Start of Task data

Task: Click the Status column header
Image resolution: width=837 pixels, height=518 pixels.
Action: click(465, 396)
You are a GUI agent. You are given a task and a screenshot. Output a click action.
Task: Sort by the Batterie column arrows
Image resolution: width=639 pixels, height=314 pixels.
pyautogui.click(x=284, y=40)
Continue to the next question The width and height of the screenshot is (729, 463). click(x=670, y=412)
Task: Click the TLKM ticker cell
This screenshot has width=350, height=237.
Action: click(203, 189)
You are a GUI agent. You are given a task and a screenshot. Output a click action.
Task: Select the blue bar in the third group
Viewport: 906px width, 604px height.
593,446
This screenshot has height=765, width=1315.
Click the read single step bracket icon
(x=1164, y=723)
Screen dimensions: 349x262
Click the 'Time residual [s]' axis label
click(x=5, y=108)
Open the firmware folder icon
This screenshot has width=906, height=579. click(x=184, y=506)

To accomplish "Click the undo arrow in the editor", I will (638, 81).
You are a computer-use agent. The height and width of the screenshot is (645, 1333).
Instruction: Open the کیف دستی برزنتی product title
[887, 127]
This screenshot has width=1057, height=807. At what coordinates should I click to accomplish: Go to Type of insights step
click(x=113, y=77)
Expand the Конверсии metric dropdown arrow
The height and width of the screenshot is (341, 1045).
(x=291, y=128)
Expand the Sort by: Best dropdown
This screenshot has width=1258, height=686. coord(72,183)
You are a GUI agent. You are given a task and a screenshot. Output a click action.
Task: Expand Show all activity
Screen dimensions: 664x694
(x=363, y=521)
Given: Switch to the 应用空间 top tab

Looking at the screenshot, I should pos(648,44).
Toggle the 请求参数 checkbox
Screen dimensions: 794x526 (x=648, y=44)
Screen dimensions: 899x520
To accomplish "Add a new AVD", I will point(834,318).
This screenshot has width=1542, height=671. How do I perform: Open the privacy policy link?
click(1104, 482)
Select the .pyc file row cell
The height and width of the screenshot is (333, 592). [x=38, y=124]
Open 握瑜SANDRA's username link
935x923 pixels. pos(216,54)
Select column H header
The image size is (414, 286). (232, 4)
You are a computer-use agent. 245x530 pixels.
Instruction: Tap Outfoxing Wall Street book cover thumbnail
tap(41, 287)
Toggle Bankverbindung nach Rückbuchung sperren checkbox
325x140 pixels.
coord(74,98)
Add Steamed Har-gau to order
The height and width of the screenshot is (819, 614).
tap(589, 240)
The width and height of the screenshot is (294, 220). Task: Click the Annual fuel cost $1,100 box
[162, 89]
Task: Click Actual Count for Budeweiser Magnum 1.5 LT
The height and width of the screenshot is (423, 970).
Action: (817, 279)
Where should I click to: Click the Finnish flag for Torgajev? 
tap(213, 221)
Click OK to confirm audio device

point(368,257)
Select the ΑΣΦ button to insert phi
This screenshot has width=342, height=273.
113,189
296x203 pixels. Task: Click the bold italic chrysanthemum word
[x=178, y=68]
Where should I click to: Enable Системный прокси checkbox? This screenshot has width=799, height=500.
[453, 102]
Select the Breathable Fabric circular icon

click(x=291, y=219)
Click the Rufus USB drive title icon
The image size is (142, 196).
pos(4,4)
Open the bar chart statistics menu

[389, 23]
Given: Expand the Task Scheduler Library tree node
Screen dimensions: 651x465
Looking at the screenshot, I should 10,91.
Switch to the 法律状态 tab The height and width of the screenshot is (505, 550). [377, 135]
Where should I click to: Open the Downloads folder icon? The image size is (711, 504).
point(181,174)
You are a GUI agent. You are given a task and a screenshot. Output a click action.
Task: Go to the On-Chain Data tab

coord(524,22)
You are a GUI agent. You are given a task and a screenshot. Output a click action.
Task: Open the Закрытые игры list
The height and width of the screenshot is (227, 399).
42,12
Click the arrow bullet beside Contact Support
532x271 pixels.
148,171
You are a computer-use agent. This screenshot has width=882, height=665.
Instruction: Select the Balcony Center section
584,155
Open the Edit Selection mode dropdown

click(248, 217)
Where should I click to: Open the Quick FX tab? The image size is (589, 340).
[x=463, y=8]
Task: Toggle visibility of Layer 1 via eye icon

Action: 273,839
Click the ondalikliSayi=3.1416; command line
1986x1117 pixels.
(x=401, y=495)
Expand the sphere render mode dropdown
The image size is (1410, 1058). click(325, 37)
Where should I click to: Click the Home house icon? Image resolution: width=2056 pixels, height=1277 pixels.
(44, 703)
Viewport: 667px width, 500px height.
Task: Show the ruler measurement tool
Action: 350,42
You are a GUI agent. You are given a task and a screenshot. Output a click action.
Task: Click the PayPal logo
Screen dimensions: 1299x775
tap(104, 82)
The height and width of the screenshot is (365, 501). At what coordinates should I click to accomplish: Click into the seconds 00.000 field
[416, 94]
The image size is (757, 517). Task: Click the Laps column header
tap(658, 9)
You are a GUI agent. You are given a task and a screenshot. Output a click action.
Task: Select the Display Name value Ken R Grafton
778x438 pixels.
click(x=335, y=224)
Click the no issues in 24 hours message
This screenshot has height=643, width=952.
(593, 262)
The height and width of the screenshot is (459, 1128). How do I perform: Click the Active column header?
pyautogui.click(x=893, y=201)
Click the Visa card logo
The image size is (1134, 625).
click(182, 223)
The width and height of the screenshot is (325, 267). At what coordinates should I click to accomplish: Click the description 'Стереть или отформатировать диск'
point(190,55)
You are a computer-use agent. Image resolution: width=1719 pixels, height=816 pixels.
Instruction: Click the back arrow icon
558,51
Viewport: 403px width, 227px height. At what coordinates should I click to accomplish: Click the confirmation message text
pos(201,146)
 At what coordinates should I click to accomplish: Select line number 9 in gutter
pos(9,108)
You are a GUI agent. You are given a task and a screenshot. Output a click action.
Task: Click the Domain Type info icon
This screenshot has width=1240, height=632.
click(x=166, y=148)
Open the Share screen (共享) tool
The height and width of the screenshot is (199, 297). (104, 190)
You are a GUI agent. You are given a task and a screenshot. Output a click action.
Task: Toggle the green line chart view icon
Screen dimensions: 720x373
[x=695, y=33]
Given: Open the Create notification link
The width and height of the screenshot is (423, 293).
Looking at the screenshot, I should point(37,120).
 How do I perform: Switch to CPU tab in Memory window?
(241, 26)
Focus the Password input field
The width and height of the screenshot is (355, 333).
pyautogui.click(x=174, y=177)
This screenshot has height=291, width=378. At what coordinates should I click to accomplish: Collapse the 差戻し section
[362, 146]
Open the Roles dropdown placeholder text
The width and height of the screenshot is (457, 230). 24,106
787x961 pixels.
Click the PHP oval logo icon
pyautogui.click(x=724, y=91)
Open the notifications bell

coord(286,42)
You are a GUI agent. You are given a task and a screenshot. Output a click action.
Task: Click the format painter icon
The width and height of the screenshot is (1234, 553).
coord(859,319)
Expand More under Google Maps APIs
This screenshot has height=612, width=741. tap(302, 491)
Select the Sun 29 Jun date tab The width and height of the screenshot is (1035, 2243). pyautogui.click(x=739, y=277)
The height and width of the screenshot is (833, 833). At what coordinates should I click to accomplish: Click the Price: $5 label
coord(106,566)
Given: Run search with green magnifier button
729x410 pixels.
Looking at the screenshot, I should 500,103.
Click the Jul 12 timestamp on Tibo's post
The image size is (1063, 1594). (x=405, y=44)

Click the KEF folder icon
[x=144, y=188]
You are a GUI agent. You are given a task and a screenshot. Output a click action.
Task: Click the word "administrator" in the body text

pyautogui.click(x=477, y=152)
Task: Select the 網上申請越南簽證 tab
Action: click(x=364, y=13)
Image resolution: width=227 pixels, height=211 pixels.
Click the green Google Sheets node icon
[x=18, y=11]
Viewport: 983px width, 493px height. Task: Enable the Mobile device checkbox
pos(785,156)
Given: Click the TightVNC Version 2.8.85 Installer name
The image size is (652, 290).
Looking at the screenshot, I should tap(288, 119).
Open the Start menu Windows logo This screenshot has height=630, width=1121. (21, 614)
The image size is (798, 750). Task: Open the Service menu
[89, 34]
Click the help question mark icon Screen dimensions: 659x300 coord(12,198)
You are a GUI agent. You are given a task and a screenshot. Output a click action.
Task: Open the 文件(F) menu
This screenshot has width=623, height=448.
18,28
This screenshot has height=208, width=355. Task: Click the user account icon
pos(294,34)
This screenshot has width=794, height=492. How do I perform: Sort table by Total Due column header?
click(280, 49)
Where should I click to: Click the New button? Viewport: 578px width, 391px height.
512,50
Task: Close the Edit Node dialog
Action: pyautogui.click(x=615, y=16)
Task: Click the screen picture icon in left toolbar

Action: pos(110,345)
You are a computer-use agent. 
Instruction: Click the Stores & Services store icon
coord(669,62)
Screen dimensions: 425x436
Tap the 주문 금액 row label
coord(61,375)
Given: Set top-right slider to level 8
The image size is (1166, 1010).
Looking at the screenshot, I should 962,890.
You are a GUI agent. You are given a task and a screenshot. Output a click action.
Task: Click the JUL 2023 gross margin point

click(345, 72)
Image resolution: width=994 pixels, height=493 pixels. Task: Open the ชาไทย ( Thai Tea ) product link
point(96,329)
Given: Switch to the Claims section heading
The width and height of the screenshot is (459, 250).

End of Task data

▸ What you are asked to do: Duplicate the lines of the material verbatim, starting with the line that contains "Where should I click to: Click the New" and going on through the end of the material, both ends included.

▸ Written response:
Where should I click to: Click the New button? Viewport: 578px width, 391px height.
512,50
Task: Close the Edit Node dialog
Action: pyautogui.click(x=615, y=16)
Task: Click the screen picture icon in left toolbar

Action: pos(110,345)
You are a computer-use agent. 
Instruction: Click the Stores & Services store icon
coord(669,62)
Screen dimensions: 425x436
Tap the 주문 금액 row label
coord(61,375)
Given: Set top-right slider to level 8
The image size is (1166, 1010).
Looking at the screenshot, I should 962,890.
You are a GUI agent. You are given a task and a screenshot. Output a click action.
Task: Click the JUL 2023 gross margin point

click(345, 72)
Image resolution: width=994 pixels, height=493 pixels. Task: Open the ชาไทย ( Thai Tea ) product link
point(96,329)
Given: Switch to the Claims section heading
The width and height of the screenshot is (459, 250).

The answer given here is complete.